**REQUIREMENTS**
Return the lines of the material below without any changes, beginning at the line that contains "has height=1008, width=1176." and stopping after the line that contains "[x=912, y=366]".

[Dataset rows]
━━━━━━━━

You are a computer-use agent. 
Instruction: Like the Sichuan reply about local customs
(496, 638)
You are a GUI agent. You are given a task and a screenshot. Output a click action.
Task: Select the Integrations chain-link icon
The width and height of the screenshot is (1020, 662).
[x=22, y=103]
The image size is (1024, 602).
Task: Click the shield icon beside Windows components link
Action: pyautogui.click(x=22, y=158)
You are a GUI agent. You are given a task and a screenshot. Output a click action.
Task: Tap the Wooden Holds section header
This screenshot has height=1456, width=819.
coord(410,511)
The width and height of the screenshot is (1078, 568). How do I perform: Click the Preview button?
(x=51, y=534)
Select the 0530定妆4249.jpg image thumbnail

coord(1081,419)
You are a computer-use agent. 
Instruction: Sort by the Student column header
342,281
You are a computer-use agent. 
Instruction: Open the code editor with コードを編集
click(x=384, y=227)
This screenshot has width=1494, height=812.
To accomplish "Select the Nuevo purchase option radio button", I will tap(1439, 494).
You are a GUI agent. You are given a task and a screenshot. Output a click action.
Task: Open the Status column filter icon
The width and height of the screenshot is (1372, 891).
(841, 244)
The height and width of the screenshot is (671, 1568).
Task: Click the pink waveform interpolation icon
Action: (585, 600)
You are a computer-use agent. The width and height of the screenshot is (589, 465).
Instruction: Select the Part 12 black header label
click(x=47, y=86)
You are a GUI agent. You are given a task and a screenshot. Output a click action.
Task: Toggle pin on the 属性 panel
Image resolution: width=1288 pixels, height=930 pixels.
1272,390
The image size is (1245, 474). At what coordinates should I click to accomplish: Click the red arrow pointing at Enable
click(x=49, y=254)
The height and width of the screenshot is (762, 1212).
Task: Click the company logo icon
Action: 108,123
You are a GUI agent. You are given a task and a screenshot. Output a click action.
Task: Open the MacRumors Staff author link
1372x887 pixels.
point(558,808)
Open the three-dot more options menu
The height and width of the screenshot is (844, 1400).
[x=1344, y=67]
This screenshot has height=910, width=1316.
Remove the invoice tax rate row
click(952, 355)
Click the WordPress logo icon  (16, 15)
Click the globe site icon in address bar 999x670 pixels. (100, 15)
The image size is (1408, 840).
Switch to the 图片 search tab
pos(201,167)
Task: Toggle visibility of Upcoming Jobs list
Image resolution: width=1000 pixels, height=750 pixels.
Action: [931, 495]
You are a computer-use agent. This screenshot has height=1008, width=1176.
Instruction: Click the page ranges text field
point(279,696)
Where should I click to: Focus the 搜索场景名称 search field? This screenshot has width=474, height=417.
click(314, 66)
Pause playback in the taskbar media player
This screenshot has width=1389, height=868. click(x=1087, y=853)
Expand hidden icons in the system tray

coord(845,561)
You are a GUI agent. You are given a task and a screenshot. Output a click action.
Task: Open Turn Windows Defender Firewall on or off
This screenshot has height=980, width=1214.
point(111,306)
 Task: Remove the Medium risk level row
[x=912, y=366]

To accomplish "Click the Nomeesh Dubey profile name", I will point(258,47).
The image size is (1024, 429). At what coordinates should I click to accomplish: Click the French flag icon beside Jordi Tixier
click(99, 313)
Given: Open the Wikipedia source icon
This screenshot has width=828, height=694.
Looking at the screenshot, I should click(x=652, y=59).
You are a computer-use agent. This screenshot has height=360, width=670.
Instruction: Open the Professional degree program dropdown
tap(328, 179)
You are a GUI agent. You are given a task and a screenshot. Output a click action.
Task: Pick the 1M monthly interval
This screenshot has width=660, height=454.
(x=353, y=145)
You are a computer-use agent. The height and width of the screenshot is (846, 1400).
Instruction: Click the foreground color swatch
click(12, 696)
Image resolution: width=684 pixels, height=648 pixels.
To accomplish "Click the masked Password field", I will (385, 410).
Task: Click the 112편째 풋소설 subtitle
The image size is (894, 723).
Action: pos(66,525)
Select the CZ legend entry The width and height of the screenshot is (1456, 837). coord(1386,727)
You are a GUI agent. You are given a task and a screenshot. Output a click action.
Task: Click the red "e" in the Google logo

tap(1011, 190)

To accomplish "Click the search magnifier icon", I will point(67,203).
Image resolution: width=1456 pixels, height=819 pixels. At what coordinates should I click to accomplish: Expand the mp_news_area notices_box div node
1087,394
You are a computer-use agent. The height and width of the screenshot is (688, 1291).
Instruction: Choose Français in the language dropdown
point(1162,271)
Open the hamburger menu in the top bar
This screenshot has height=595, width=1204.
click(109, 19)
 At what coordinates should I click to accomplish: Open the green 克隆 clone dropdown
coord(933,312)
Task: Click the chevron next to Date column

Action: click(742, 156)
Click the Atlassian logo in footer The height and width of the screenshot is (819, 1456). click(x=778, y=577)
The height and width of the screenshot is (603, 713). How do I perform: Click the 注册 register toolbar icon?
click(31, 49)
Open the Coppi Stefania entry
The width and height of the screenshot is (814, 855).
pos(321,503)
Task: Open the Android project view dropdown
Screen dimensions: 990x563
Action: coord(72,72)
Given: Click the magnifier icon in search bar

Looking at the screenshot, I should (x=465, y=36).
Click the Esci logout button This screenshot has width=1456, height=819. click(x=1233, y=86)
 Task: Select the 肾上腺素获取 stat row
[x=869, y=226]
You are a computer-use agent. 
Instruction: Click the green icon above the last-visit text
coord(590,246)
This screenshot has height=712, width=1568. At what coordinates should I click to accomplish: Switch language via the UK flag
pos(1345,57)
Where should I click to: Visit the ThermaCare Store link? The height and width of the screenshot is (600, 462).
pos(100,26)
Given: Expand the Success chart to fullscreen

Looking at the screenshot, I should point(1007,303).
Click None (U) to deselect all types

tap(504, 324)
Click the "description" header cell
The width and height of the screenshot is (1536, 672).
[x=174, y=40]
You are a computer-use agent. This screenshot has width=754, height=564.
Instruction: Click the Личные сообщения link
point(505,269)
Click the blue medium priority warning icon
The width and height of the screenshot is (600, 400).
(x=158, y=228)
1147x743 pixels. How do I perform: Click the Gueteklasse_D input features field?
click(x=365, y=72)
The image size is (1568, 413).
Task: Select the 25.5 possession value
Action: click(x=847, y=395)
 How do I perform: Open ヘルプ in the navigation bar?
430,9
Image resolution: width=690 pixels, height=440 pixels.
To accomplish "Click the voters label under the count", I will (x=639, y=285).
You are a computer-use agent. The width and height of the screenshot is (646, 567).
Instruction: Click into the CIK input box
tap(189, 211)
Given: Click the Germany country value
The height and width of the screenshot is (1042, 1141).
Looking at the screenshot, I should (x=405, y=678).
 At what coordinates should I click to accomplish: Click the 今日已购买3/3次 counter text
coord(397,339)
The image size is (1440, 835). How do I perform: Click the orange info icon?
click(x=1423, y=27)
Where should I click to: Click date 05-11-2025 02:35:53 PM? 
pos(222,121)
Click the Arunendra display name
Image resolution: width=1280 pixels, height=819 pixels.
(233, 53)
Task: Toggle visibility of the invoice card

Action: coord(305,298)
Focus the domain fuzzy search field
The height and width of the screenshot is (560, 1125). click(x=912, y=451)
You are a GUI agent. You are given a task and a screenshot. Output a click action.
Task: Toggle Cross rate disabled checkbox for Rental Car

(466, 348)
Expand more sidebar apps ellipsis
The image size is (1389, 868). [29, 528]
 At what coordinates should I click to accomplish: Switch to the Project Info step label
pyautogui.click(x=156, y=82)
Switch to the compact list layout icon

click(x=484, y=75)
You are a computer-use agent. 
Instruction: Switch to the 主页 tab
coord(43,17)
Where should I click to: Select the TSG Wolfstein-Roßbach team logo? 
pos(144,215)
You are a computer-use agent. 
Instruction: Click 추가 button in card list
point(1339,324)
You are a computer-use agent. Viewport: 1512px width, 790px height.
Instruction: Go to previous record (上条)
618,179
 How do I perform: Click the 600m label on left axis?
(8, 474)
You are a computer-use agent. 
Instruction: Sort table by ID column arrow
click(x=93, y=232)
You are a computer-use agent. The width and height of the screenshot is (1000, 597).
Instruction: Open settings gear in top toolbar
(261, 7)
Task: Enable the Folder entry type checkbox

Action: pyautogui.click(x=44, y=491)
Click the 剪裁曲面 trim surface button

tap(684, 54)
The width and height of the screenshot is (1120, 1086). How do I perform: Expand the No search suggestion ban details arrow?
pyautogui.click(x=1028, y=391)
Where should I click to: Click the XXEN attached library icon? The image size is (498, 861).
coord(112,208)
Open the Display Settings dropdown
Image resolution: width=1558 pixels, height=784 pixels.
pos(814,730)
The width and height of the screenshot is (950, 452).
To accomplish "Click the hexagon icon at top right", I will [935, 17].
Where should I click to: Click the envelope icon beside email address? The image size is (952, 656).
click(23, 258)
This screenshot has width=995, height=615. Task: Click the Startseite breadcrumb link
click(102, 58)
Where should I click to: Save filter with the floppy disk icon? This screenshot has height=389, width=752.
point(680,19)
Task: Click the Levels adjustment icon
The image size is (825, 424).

━━━━━━━━

**FINAL ANSWER**
You are a computer-use agent. This screenshot has height=1008, width=1176.
Instruction: Click the page ranges text field
point(279,696)
Where should I click to: Focus the 搜索场景名称 search field? This screenshot has width=474, height=417.
click(314, 66)
Pause playback in the taskbar media player
This screenshot has width=1389, height=868. click(x=1087, y=853)
Expand hidden icons in the system tray

coord(845,561)
You are a GUI agent. You are given a task and a screenshot. Output a click action.
Task: Open Turn Windows Defender Firewall on or off
This screenshot has height=980, width=1214.
point(111,306)
 Task: Remove the Medium risk level row
[x=912, y=366]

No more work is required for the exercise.